The doctor met Martoma on Oct. 16, 2006, in New York, according to the FBI. Gilman began giving Martoma secret data on the clinical trial "starting in at least 2007," according to the SEC. He would call Martoma after safety-monitoring committee meetings to share "what he had just learned," the agency said.

The doctor gave Martoma charts provided by Elan to committee members of "serious adverse events" affecting patients in the drug trial, according to the FBI.

In the spring of 2008, the doctor told Martoma that bapi was "reasonably safe for a drug of its kind," according to the FBI. A news release by Wyeth and Elan on June 17, 2008, announced a high-level summary of the drug trial, saying detailed results would be released on July 29.

Amassed Holdings

By June 30, the hedge fund amassed holdings of $328 million in Elan equity securities and $373 million in Wyeth securities, according to the FBI. That began to change after Elan flew the doctor to San Francisco on July 15, 2008, to learn the detailed results of the trial, according to the FBI.

"The efficacy data was negative, particularly in comparison with market expectations following the June 17 press release," according to the FBI complaint. On July 17, Elan gave Gilman an encrypted PowerPoint presentation that summarized the results and that was marked "Confidential, Do Not Distribute."

Gilman and Martoma then spoke for an hour and 45 minutes before the doctor sent his friend the PowerPoint with a password needed to open it, according to the SEC.

Martoma "realized that the massive stake had become a colossal liability, and in a matter of just days, he caused the hedge fund not only to dump its shares but also to short the two drug stocks in advance of the negative drug trial becoming public," Bharara said. "Overnight, Martoma went from bull to bear as he tried to dig his hedge fund out of a massive hole."

'Winning Trades'

In January 2009, Martoma got a $9.38 million bonus, "which in large part was attributable to the results of the hedge fund's trading in Elan and Wyeth," the FBI said.

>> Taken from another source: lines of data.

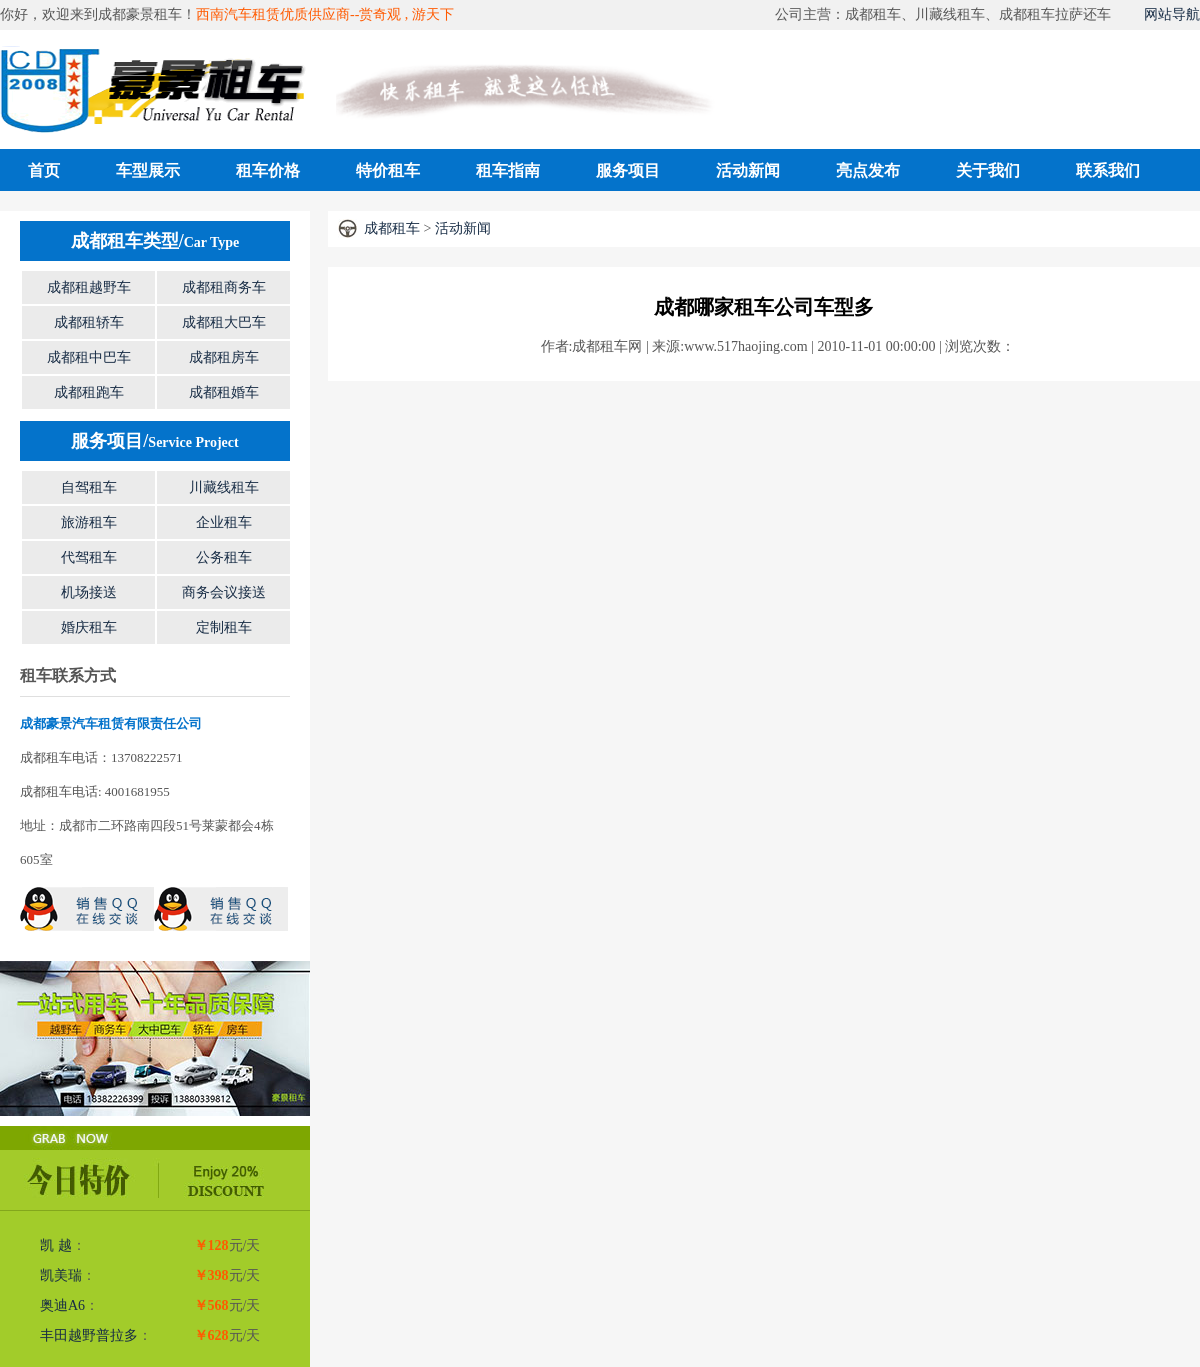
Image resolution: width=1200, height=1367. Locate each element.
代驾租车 (89, 557)
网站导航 (1172, 14)
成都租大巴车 (224, 322)
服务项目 (628, 170)
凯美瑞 (61, 1275)
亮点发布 (868, 170)
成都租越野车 (89, 287)
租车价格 (268, 170)
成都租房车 (224, 357)
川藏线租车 (224, 487)
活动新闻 (748, 170)
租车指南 (508, 170)
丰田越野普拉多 (89, 1335)
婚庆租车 (89, 627)
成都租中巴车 (89, 357)
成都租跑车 (89, 392)
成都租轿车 (89, 322)
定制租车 (224, 627)
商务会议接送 (224, 592)
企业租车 (224, 522)
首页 (44, 170)
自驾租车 (89, 487)
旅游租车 (89, 522)
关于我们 (988, 170)
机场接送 (89, 592)
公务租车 (224, 557)
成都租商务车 (224, 287)
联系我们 (1108, 170)
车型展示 (148, 170)
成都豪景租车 (153, 96)
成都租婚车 (224, 392)
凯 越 (56, 1245)
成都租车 (392, 228)
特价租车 (388, 170)
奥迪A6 (62, 1305)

The SEC said Martoma was "unable to generate such winning trades or outsized returns in 2009 and 2010, and did not receive a bonus in either of those years."

On May 5, 2010, according to the FBI, a hedge fund employee suggested in an e-mail that Martoma be terminated, calling him a "one trick pony with Elan." He was subsequently fired.

The criminal case is U.S. v. Martoma, 12-MAG-2985; and the civil case is SEC v. CR Intrinsic Investors LLC, 12-8466, U.S. District Court, Southern District of New York (Manhattan).